Records drawn from a dataset
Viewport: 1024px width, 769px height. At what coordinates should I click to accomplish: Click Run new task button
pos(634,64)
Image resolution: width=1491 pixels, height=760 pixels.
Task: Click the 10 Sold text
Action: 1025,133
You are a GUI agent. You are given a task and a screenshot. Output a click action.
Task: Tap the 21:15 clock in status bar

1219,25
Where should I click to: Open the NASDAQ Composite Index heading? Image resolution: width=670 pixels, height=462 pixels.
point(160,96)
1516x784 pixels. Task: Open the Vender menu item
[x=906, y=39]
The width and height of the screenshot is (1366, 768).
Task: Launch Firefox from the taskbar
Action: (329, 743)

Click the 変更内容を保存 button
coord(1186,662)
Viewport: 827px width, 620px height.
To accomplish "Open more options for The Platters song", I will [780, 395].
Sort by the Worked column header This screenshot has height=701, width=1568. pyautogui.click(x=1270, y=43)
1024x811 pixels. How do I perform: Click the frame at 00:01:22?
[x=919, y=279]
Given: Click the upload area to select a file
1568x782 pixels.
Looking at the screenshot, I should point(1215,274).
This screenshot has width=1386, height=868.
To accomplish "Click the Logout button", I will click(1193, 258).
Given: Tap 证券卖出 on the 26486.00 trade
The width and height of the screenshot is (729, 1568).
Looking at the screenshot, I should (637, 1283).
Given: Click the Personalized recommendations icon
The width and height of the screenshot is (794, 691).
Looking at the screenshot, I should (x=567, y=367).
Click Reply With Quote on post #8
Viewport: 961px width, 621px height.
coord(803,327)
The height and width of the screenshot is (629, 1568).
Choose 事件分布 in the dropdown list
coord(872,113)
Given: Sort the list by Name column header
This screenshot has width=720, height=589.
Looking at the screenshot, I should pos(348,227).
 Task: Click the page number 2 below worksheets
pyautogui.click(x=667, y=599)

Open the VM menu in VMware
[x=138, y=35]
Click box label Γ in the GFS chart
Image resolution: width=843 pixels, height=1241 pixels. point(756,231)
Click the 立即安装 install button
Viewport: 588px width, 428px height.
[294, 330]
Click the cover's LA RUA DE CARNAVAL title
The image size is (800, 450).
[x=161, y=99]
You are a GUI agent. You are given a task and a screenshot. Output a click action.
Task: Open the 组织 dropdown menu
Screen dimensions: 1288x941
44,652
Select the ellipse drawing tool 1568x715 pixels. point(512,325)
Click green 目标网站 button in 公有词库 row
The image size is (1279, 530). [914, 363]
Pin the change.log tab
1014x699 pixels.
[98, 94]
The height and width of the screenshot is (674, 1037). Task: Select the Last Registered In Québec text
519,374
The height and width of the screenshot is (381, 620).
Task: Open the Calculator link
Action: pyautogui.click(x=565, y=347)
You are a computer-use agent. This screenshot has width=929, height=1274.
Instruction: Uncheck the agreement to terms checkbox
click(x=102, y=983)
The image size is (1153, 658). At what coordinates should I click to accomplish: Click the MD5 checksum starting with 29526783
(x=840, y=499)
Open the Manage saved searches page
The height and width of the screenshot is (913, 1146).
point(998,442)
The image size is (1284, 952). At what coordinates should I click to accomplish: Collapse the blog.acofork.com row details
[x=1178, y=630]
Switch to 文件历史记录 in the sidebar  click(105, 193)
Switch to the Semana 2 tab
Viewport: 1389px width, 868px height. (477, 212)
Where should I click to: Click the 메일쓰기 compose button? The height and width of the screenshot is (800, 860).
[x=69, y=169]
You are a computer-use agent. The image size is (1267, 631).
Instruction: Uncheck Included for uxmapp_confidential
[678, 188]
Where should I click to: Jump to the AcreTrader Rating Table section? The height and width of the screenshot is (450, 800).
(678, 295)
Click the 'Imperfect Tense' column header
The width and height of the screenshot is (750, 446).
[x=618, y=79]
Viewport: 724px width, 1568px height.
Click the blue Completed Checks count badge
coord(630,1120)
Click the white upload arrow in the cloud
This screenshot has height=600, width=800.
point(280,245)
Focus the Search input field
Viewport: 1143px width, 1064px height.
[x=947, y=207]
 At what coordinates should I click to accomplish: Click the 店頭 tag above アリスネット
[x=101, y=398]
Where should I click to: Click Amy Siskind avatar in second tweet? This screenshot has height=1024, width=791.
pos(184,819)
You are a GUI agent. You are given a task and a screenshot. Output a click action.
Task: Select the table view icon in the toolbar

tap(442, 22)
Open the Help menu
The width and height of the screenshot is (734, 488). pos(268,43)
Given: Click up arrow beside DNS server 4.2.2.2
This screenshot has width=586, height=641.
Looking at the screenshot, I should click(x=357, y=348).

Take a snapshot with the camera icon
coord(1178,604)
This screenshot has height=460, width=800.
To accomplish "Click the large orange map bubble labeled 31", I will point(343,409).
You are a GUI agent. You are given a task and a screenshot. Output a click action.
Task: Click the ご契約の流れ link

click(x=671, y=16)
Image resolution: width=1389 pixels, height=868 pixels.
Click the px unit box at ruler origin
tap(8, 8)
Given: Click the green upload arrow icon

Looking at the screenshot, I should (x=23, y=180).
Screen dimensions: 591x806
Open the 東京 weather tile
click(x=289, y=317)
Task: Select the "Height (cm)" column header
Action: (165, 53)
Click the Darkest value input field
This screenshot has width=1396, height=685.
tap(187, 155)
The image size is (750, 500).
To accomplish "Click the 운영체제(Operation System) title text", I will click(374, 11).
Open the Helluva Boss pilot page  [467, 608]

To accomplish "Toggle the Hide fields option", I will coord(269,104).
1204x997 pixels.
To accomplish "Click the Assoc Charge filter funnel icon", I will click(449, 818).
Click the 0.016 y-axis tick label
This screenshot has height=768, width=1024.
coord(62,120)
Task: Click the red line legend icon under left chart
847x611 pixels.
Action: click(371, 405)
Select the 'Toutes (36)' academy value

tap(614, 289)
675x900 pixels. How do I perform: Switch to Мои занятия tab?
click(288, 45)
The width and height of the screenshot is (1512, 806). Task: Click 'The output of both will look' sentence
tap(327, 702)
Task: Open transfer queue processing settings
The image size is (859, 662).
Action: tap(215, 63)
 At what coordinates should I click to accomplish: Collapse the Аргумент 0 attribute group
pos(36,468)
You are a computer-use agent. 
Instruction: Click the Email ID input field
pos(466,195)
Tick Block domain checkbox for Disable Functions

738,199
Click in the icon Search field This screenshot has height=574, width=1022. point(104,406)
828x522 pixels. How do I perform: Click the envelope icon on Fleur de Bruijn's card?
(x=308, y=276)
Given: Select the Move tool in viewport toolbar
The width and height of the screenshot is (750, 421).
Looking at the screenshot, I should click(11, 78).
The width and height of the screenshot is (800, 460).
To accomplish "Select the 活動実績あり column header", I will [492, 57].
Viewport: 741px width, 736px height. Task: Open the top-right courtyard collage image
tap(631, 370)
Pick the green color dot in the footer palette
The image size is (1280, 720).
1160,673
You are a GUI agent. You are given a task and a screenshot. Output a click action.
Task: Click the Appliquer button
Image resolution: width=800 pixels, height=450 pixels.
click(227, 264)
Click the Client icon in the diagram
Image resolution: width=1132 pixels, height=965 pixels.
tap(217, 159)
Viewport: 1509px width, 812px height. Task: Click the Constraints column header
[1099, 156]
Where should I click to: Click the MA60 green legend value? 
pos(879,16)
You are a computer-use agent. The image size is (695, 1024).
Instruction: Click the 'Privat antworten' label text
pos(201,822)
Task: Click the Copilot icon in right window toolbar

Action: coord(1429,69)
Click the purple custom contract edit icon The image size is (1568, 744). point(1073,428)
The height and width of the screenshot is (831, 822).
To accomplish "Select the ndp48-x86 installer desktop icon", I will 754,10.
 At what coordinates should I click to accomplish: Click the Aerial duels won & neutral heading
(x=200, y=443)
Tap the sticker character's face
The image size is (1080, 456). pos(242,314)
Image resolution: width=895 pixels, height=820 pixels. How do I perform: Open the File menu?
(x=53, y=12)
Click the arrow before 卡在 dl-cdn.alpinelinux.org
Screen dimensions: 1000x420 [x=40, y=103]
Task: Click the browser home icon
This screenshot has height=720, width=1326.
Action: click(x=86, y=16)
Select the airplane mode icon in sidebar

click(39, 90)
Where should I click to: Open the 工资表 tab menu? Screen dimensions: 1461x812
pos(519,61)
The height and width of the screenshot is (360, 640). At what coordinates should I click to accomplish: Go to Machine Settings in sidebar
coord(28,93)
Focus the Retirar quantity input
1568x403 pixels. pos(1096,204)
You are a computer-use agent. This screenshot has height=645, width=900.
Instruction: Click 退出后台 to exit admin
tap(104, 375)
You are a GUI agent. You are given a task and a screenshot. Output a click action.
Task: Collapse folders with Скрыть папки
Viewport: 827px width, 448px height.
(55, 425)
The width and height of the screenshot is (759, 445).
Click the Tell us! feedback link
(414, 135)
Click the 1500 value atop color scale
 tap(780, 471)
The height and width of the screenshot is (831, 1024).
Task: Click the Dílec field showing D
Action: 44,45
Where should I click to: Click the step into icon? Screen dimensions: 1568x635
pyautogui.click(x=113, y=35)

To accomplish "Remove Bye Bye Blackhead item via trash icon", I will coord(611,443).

# Task objective
Read through the entries above and copy each line that has the string "computer" in it.

# Answer for this exercise
You are a computer-use agent. This screenshot has width=929, height=1274.
You are a computer-use agent. The image size is (1267, 631).
You are a computer-use agent. 
You are a computer-use agent. The image size is (695, 1024).
You are a computer-use agent. This screenshot has height=645, width=900.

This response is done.